Der Anfang der Schicht war zum Kotzen verlaufen, inzwischen war aber aus anderen Gründen ein längerer Toilettenaufenthalt von mir ins Auge gefasst worden. Ich war zwar schon mehr in Eile und hab auch einiges an Durchhaltevermögen, aber ich stand eben auch an zweiter Position am Ostbahnhof. So schnell war keine Erlösung zu erwarten.
Aber sie kam dennoch. Und zwar in Form eines gar nicht unsympathischen Kerls, der eine Tour für fast zwanzig Euro an der Hand hatte – er musste nach Neu-Hohenschönhausen. Lange Tour war jetzt zwar eher nicht mein Traum – allerdings wäre von da aus der Weg nach Hause recht kurz und ich könnte gleich noch eine Kaffeepause machen. Also beschloss ich, mich zu freuen.
Die Tour war prima, nette Unterhaltung, mit Trinkgeld gab es sogar über zwanzig Euro und nach Hause war es nicht mehr weit. Kurz über die Pablo-Picasso und die Bitterfelder auf die Märkische – und dann könnte ich meine Wohnung schon sehen, wenn nicht das Eastgate im Weg stehen würde. Darüber hinaus leere Straßen, kaum Ampeln und kein Laufpublikum:
Großes weißes Telefon, ich komme!
Ein kleiner Rest Jagdinstinkt bleibt am Ende aber doch meistens. Fackel ausmachen ist nicht so mein Ding. Und so kam es, wie es kommen musste: Das Oktoberfest in seiner Eastside-Version hat wieder zugeschlagen und als ich schon am Blinken war, um in die Marzahner Promenade einzubiegen, winkte es rechts am Straßenrand. Ich hab mit mir gehadert, dann aber doch den Blinker rausgenommen und das Lenkrad gen rechts eingeschlagen. Das alleine war kaum nötig, denn Hilde und Eugen ruderten mit ausladenden Armbewegungen bereits auf die Fahrbahn. Das war soweit in Ordnung, die Straße war frei, also hab ich sie eingeladen. Großes Juchhei, endlich ein Taxi usw. usf. alles mit eingeschlossen.

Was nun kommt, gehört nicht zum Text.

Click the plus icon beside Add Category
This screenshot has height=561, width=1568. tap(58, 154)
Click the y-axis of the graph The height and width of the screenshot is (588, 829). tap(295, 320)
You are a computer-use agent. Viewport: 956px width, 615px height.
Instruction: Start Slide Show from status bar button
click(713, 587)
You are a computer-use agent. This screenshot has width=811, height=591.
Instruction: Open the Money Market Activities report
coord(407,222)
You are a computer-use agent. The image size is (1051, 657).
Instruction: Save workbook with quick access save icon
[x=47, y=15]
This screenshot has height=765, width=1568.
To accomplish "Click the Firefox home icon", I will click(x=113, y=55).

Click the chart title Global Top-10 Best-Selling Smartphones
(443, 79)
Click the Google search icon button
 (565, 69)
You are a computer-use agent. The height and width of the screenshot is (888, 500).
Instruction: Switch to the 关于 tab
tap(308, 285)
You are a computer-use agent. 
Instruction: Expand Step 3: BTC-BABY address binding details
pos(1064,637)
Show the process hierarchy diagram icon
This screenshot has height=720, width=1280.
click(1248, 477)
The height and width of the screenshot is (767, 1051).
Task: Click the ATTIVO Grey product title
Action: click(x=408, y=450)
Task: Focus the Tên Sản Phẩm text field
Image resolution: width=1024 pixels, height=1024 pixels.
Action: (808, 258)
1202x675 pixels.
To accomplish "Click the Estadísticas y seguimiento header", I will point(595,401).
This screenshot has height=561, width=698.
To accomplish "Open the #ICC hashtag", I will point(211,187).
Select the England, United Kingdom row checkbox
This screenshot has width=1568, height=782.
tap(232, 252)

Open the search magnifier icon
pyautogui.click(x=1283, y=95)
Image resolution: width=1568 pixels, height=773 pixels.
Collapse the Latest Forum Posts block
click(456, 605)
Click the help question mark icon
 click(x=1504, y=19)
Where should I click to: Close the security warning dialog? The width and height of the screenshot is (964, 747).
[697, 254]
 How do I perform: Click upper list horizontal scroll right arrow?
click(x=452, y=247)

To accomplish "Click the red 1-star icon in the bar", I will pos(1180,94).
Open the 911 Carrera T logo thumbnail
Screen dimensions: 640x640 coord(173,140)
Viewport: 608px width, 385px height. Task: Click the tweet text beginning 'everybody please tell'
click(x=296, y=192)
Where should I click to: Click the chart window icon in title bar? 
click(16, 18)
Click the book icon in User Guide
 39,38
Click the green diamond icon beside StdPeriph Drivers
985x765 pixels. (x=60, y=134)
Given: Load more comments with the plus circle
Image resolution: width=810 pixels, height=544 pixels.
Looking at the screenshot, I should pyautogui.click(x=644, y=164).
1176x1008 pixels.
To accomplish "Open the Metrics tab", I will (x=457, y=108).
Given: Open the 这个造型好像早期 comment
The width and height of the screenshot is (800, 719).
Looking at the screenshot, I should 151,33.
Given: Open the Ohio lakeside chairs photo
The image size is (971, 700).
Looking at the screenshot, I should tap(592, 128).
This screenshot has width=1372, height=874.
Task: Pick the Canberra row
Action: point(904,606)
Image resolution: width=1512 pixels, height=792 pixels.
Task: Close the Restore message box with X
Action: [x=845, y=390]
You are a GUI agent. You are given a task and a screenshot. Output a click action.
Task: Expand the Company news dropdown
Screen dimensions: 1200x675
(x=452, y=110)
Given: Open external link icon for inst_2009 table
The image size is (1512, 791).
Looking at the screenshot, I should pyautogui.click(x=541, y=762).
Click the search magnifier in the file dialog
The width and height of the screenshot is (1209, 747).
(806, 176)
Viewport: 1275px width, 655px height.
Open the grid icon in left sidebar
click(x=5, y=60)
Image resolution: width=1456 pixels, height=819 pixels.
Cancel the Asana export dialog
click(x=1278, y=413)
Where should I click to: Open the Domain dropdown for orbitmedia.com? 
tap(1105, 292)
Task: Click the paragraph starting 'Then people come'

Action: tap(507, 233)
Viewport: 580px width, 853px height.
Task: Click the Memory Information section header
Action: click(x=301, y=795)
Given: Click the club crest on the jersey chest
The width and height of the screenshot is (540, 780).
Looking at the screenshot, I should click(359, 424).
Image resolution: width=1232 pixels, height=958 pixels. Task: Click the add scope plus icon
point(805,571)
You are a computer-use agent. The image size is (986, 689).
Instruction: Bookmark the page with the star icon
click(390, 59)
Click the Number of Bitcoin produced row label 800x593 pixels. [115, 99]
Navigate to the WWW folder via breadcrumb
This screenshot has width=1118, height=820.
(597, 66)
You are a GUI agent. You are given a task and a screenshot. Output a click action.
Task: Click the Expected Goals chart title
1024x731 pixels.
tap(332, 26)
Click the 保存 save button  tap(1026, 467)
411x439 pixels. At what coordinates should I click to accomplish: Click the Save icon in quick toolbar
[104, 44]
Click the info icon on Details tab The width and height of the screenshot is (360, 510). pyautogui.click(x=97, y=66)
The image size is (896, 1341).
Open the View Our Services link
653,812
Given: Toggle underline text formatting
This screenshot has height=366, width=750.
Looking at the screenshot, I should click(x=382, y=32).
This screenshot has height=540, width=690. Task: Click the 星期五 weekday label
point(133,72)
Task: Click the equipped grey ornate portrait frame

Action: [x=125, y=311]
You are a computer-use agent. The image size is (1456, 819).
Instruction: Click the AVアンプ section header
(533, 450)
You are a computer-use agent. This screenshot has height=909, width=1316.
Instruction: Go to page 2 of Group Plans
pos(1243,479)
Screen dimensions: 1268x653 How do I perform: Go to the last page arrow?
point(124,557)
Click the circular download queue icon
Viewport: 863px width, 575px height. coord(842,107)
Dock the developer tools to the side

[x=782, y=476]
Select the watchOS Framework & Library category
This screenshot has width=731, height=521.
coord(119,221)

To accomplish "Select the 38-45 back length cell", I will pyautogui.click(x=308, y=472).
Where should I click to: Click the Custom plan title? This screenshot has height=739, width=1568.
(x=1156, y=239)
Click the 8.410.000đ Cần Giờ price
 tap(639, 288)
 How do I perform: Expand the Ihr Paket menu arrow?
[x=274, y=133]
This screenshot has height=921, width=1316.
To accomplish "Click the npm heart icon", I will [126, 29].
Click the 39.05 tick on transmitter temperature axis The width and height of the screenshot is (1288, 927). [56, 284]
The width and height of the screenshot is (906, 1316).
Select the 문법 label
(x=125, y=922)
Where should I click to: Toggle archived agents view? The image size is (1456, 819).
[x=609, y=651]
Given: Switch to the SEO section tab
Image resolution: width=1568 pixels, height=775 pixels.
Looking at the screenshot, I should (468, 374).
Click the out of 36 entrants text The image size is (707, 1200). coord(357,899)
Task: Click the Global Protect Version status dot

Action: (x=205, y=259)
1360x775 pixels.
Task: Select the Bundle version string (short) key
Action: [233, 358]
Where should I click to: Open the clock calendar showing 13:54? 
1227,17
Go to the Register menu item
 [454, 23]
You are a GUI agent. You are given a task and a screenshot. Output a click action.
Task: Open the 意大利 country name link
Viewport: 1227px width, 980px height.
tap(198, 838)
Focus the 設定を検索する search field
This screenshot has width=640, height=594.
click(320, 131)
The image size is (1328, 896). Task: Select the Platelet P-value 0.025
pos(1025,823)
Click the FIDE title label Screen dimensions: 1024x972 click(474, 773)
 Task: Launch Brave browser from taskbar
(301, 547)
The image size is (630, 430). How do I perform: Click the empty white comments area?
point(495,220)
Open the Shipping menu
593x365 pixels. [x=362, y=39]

„Na immerhin nehmen sie uns mit!“
„Warum auch nicht?“
Sprach’s und presste die Beine etwas enger zusammen …
„Naja, da war doch vorher der andere, ne Eugen?“
„Jaja, der wollte nich!“
„Der hat jesacht: Aber bitte, ich bin doch nicht mehr im Dienst. Aber der war doch an!“
„Jaja, voll an war der, hat aber gesagt, dass er aus wäre. Und bitte, wir sin vielleicht’n bisschen betrunken, aber doch nich so, dass man Angst haben müsste vor uns, ne?“
„Ja, Eugen.“
„Aber sie ha’m keine Angst vor uns, oder?“
Ich hab mir das Bild der beiden beim Einstieg nochmal vor Augen gehalten und mir gedacht, dass abgesehen von Bierfässern wirklich keiner Angst vor den beiden haben müsste. Beide gute zwei Kopf kleiner als ich, ein paar ATÜ Kesseldruck zu viel, ansonsten aber passendes Oktoberfest-Publikum: Jemütlich. Janz jemütlich.
Dass ich die Tour (die im Wesentlichen aus 3 Kilometern Märkische Allee bestand) etwas zügiger als sonst zurückgelegt hab, lag folglich weniger an den beiden. Am Ende war es gerade noch so in Ordnung. Ein Zehner Umsatz war an dem Abend Gold wert, kein Vergleich jedoch zur Erleichterung hinter der geschlossenen Klotüre wenige Minuten später. Nur Angst, Angst hatte ich eigentlich gar nicht an diesem Abend.